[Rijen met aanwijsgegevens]
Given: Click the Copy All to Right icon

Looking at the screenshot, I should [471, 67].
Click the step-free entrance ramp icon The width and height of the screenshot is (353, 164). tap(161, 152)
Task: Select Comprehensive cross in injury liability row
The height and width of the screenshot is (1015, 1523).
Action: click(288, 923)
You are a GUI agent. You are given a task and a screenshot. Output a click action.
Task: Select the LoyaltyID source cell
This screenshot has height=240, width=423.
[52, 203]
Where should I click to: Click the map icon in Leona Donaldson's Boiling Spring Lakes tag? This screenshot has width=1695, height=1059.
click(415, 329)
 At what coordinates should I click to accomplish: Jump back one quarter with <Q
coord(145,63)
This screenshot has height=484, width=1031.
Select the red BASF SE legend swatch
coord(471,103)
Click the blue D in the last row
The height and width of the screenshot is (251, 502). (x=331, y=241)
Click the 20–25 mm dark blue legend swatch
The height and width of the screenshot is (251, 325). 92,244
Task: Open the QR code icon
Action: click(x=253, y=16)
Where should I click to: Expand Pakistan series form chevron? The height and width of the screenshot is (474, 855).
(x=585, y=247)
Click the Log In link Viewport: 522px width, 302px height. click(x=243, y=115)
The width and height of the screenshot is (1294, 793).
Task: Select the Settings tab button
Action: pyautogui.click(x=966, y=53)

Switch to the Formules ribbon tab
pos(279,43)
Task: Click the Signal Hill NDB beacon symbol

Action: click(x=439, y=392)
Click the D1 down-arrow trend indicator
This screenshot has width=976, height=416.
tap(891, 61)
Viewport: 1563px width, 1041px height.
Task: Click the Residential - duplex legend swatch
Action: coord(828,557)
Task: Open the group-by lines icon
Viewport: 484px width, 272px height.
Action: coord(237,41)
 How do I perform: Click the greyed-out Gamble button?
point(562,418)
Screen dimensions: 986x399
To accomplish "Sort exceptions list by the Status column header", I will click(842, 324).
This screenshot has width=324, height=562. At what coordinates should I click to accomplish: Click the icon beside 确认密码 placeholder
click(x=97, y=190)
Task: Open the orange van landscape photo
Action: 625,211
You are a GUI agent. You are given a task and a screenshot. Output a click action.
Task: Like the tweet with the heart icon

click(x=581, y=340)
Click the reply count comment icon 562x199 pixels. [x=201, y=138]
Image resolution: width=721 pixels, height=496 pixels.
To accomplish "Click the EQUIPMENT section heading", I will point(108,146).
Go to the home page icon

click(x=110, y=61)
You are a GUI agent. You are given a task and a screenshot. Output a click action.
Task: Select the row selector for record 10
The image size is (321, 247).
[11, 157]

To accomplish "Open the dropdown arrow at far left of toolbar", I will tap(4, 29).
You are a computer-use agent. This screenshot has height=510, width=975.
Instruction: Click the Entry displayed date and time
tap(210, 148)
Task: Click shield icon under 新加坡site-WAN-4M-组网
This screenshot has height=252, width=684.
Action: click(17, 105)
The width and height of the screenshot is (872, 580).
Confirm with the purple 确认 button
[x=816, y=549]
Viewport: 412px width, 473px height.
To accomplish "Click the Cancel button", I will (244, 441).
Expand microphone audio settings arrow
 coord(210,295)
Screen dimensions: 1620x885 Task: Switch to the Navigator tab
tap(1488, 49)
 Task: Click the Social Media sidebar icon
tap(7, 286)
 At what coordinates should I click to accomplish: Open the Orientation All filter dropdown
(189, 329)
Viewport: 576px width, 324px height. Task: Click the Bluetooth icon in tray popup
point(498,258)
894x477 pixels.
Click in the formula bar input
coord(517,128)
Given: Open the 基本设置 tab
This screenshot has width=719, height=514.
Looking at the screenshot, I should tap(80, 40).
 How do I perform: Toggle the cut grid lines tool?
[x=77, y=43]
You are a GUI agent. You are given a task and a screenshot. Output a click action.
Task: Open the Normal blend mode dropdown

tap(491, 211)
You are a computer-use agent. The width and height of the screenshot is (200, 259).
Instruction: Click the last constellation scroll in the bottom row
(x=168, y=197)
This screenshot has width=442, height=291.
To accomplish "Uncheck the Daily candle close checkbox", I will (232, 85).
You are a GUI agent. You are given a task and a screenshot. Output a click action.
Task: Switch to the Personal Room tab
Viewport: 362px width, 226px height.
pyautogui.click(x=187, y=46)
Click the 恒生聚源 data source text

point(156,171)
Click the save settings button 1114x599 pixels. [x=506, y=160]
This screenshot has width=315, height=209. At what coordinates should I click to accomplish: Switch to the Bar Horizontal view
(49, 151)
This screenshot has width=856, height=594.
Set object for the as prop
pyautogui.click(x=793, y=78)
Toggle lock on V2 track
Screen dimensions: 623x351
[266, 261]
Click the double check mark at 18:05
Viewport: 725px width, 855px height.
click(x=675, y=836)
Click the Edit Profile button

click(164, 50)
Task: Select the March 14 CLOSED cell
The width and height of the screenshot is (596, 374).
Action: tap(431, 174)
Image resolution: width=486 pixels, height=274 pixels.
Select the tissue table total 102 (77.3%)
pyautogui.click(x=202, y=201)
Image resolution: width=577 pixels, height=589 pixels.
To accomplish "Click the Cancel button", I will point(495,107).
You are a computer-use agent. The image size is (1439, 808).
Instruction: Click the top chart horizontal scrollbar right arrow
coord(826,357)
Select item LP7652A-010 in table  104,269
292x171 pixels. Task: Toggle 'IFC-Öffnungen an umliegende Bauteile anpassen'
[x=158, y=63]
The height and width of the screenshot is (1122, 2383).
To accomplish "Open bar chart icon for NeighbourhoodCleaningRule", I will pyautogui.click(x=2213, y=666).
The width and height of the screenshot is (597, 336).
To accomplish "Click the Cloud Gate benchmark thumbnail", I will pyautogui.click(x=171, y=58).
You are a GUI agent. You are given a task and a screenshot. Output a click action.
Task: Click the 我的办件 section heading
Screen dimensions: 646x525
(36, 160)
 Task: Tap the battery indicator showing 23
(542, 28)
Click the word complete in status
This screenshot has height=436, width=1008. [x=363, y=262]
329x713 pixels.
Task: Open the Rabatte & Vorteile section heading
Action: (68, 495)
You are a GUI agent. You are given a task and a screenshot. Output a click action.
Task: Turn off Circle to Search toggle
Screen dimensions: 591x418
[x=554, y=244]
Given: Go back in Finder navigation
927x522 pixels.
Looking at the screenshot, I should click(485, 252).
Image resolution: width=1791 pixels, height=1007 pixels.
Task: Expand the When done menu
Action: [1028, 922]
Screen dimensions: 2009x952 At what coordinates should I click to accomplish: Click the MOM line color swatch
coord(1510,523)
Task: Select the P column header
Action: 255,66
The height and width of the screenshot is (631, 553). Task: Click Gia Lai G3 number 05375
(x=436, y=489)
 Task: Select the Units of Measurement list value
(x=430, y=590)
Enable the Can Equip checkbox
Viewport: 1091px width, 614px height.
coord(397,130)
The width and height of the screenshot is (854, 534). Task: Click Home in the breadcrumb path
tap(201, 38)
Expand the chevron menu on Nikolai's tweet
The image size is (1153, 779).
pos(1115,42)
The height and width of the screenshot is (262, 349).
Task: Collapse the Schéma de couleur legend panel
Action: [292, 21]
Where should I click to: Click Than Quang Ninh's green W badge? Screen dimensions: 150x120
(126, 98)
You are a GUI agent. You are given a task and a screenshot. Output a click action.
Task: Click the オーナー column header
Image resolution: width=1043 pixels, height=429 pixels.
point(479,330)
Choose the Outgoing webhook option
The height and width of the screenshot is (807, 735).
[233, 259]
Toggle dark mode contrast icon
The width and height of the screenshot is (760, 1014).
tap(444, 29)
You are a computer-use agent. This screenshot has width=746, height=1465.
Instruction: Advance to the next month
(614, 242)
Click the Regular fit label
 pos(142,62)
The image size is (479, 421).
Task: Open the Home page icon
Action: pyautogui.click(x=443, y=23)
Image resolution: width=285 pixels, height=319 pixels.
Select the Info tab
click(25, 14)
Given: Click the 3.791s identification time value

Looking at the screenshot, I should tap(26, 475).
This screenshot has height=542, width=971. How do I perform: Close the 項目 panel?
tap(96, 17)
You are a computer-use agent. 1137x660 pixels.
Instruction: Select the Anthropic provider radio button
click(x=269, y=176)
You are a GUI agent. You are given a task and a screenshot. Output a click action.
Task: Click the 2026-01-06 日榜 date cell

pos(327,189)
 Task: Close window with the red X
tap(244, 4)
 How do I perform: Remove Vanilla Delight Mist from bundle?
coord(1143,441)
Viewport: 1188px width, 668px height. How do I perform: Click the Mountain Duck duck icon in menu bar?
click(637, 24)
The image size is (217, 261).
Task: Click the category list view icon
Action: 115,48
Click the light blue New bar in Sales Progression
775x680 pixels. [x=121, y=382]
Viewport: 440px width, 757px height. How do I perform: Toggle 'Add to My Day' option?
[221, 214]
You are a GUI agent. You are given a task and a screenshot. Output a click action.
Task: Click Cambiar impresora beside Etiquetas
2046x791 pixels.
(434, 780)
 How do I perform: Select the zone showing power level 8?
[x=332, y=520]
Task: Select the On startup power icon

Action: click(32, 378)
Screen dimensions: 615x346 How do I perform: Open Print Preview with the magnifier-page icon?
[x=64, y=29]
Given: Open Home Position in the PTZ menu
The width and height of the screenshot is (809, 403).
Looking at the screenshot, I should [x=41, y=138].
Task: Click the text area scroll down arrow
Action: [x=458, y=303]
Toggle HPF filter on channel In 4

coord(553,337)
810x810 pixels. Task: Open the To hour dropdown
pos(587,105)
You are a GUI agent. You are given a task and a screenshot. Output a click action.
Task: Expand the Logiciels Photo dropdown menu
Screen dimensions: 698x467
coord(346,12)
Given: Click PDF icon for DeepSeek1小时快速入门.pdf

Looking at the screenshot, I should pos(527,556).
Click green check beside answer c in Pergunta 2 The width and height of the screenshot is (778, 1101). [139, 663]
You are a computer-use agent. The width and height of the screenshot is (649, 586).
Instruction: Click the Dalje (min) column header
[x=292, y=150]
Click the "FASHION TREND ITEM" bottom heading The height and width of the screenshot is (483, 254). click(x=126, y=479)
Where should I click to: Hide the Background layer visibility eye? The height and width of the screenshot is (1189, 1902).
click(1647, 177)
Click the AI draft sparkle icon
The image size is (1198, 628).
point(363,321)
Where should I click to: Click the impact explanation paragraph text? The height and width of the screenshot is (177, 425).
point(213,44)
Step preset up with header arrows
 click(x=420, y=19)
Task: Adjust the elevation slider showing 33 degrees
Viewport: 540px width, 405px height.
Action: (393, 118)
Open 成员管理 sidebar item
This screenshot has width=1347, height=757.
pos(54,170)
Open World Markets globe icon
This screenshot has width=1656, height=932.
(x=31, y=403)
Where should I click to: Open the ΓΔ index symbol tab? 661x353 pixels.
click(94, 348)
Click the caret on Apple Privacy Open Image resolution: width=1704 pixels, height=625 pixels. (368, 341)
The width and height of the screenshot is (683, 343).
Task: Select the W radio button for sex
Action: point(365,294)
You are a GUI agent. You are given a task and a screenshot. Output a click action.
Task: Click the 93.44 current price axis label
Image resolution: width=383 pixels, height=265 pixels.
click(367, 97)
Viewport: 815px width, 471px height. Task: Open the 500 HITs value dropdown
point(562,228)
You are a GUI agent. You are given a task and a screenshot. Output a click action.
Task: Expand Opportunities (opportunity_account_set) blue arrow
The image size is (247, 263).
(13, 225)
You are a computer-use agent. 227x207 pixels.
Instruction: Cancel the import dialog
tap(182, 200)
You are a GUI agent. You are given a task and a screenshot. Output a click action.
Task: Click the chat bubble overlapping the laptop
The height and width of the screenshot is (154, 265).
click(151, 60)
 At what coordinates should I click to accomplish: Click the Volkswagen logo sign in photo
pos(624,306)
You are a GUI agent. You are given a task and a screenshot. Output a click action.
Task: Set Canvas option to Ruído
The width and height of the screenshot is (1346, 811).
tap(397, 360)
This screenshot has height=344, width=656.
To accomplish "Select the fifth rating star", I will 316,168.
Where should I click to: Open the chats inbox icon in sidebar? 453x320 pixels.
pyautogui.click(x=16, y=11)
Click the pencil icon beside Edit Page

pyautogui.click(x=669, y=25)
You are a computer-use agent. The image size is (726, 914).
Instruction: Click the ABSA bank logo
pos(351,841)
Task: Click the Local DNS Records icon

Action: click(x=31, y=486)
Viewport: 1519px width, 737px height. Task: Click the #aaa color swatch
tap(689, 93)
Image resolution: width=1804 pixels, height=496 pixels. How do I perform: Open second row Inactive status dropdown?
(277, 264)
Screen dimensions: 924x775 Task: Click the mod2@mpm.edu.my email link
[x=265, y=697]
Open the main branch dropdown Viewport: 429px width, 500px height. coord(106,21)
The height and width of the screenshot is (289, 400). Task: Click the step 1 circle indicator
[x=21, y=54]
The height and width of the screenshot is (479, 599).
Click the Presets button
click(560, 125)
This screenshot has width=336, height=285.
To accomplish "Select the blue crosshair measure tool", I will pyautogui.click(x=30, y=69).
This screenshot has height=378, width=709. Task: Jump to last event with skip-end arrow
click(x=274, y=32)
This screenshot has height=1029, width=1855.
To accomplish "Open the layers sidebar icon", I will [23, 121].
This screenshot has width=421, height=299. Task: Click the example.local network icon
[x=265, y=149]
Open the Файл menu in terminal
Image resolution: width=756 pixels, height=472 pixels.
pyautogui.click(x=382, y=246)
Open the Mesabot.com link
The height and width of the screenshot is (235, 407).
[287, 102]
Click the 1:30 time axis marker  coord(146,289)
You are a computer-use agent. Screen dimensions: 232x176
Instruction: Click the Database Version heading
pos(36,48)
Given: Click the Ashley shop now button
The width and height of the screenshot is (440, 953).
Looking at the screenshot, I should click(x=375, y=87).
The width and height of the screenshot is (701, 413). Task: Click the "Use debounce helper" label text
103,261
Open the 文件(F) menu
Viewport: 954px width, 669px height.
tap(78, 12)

* **Opdrachtomschrijving**: Kun je de regels ongewijzigd overschrijven, beginnend bij de regel met "Click the caret" en stoppend na de regel met "click(560, 125)"?

* **Volledig antwoord**:
Click the caret on Apple Privacy Open Image resolution: width=1704 pixels, height=625 pixels. (368, 341)
The width and height of the screenshot is (683, 343).
Task: Select the W radio button for sex
Action: point(365,294)
You are a GUI agent. You are given a task and a screenshot. Output a click action.
Task: Click the 93.44 current price axis label
Image resolution: width=383 pixels, height=265 pixels.
click(367, 97)
Viewport: 815px width, 471px height. Task: Open the 500 HITs value dropdown
point(562,228)
You are a GUI agent. You are given a task and a screenshot. Output a click action.
Task: Expand Opportunities (opportunity_account_set) blue arrow
The image size is (247, 263).
(13, 225)
You are a computer-use agent. 227x207 pixels.
Instruction: Cancel the import dialog
tap(182, 200)
You are a GUI agent. You are given a task and a screenshot. Output a click action.
Task: Click the chat bubble overlapping the laptop
The height and width of the screenshot is (154, 265).
click(151, 60)
 At what coordinates should I click to accomplish: Click the Volkswagen logo sign in photo
pos(624,306)
You are a GUI agent. You are given a task and a screenshot. Output a click action.
Task: Set Canvas option to Ruído
The width and height of the screenshot is (1346, 811).
tap(397, 360)
This screenshot has height=344, width=656.
To accomplish "Select the fifth rating star", I will 316,168.
Where should I click to: Open the chats inbox icon in sidebar? 453x320 pixels.
pyautogui.click(x=16, y=11)
Click the pencil icon beside Edit Page

pyautogui.click(x=669, y=25)
You are a computer-use agent. The image size is (726, 914).
Instruction: Click the ABSA bank logo
pos(351,841)
Task: Click the Local DNS Records icon

Action: click(x=31, y=486)
Viewport: 1519px width, 737px height. Task: Click the #aaa color swatch
tap(689, 93)
Image resolution: width=1804 pixels, height=496 pixels. How do I perform: Open second row Inactive status dropdown?
(277, 264)
Screen dimensions: 924x775 Task: Click the mod2@mpm.edu.my email link
[x=265, y=697]
Open the main branch dropdown Viewport: 429px width, 500px height. coord(106,21)
The height and width of the screenshot is (289, 400). Task: Click the step 1 circle indicator
[x=21, y=54]
The height and width of the screenshot is (479, 599).
Click the Presets button
click(560, 125)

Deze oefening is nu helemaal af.